Harry Albert Sieben II (August 23, 1914 - April 25, 1979) was a Minnesota politician and member of the Sieben political family.

Early life
Sieben was born on August 23, 1914 in Hastings, Minnesota, to father, Harry Albert Sieben (1890-1945), a 1911 graduate of the University of Chicago, and mother, Irene H. Buckley Sieben (1891-1982), a 1911 graduate of the University of Minnesota. The Sieben family originally arrived in the United States from Firmenich, near Cologne, Germany, in the then-Kingdom of Prussia, in 1847.

Sieben's was born into a political family. His father was mayor of Hastings from 1922 to 1926, as was his grandfather, J. George Sieben, who served three terms as mayor, while also serving on the city council for twelve years. His mother was a delegate to the Democratic National Convention in 1948. 

Sieben was a graduate of the University of Minnesota and later William Mitchell College of Law.

Before his career in law and government, Sieben managed his family's drug store, which was founded by his grandfather in 1885. Sieben is also a veteran of World War II, serving at the bomber modification center at Holman Field in St. Paul.

Sieben married his wife, the former Mary Luger, in April 1940, in Minneapolis.

Political career
Sieben was a long-time member of the Minnesota Democratic–Farmer–Labor Party (DFL) and active in local and state politics for over thirty years.

○ ○ ○

> _Work to be completed_: Continue the biography of Harry Albert Sieben II from its last sentence.

A block of data:
○ ○ ○

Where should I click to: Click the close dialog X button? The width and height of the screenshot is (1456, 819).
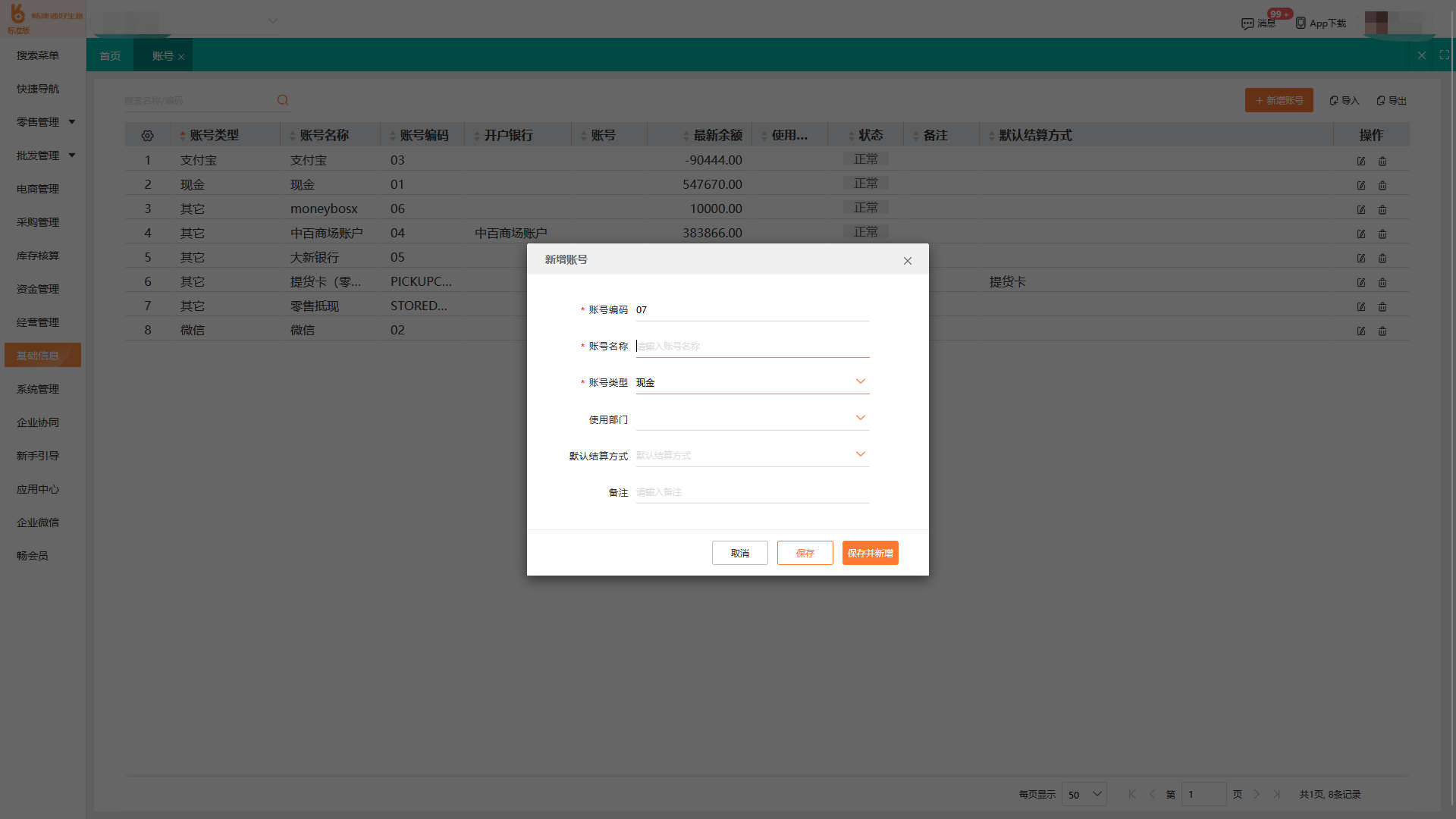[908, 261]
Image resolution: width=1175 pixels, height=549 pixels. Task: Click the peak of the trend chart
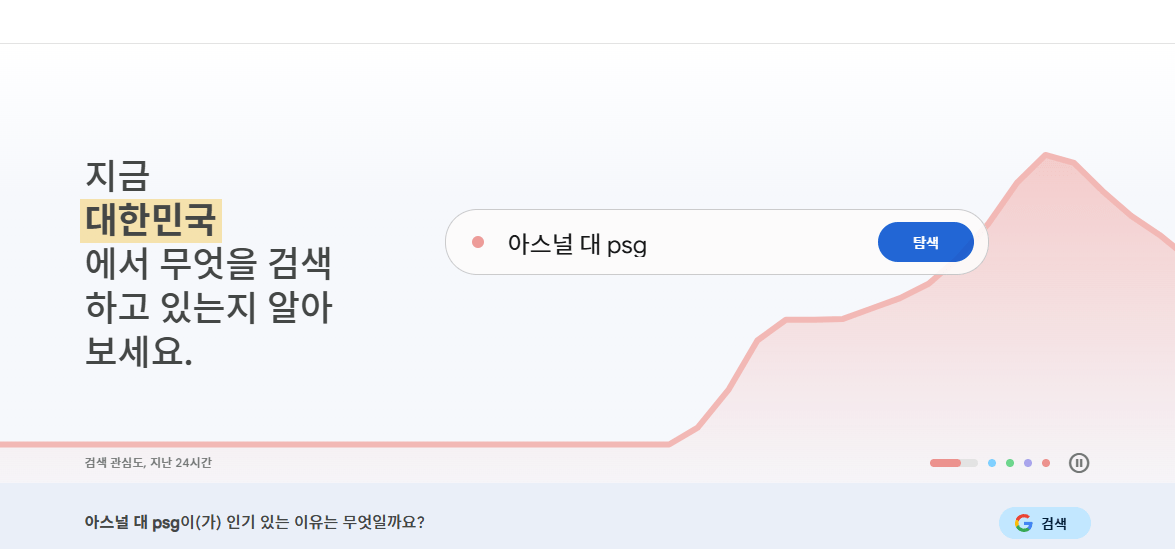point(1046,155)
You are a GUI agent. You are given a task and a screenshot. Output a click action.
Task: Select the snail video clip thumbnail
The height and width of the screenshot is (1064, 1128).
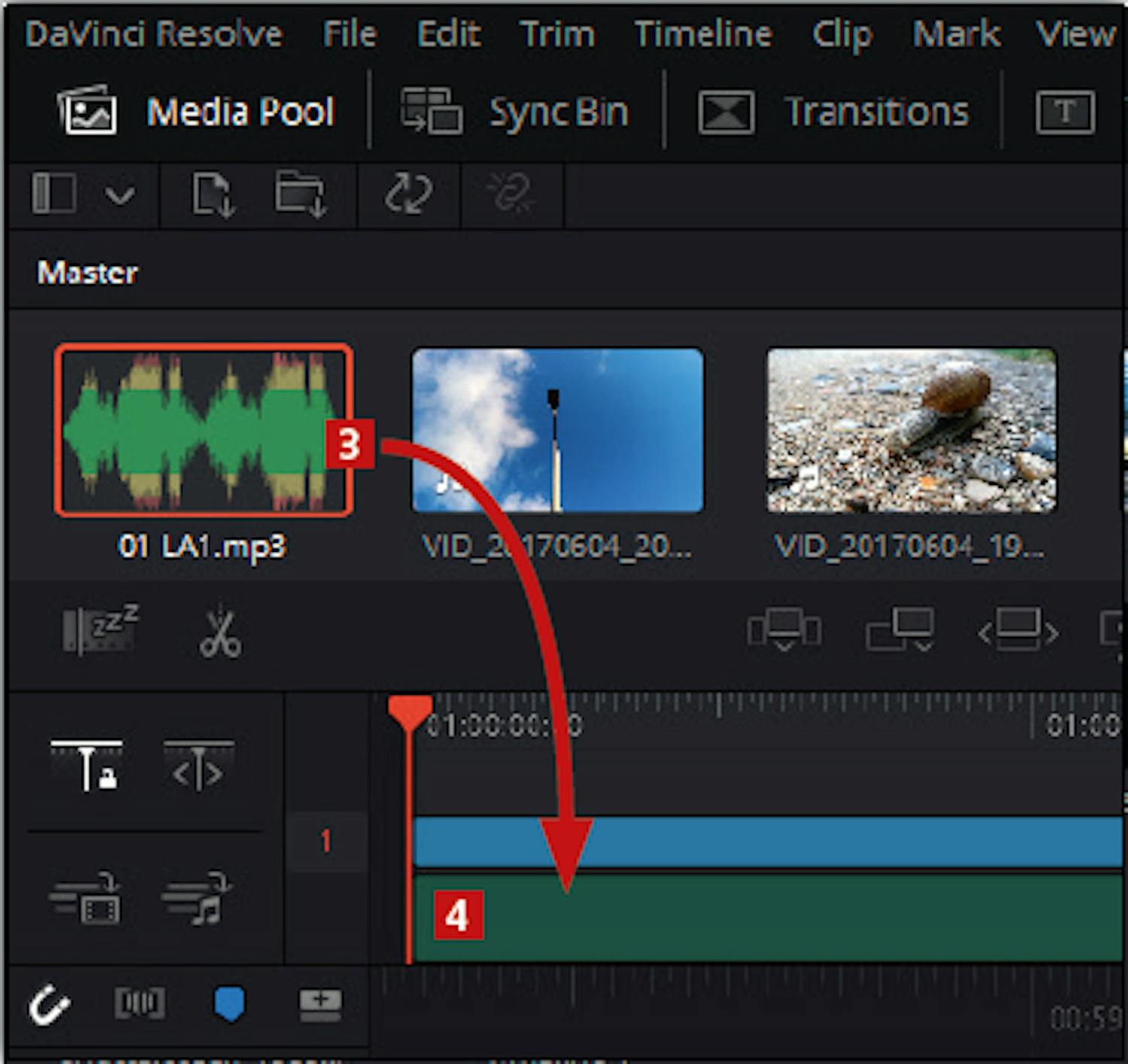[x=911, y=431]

○ ○ ○

> _The response_:
In addition to the political activity of his father and grandfather in Hastings, Sieben's own introduction to politics came during Hubert Humphrey's successful 1948 bid for US Senate.

In 1950, Sieben ran for Minnesota's 2nd Congressional District of the US Congress, against incumbent since 1941 Joseph O'Hara. Sieben supported the Marshall Plan and providing military assistance to Europe and Asia, including Korea. Sieben ultimately lost 69,304 to 46,452.

In February 1951, he was also appointed acting director of the Office of Price Stabilization in Minnesota after being recommended for it by then-Senator Hubert Humphrey. 

In 1954, Sieben again ran for US Congress in the 2nd District. A highlight of Sieben's campaign was a fundraising dinner for 700 people in Mankato with sitting Senator Hubert Humphrey at $5 per plate.

In January 1955, Minnesota Governor Orville Freeman appointed Sieben as liquor control commissioner. In 1957, Governor Freeman appointed Sieben as the Minnesota highway safety director, a role in which he served for four years. Sieben was also a confidante of Governor Karl Rolvaag. 

He was appointed as U.S. Marshal for Minnesota by President John F. Kennedy on May 1, 1961.

Sieben stepped down from US Marshal position in the summer of 1962 to become the regional director of the Small Business Administration for Minnesota, Nort and South Dakota, and northern Wisconsin.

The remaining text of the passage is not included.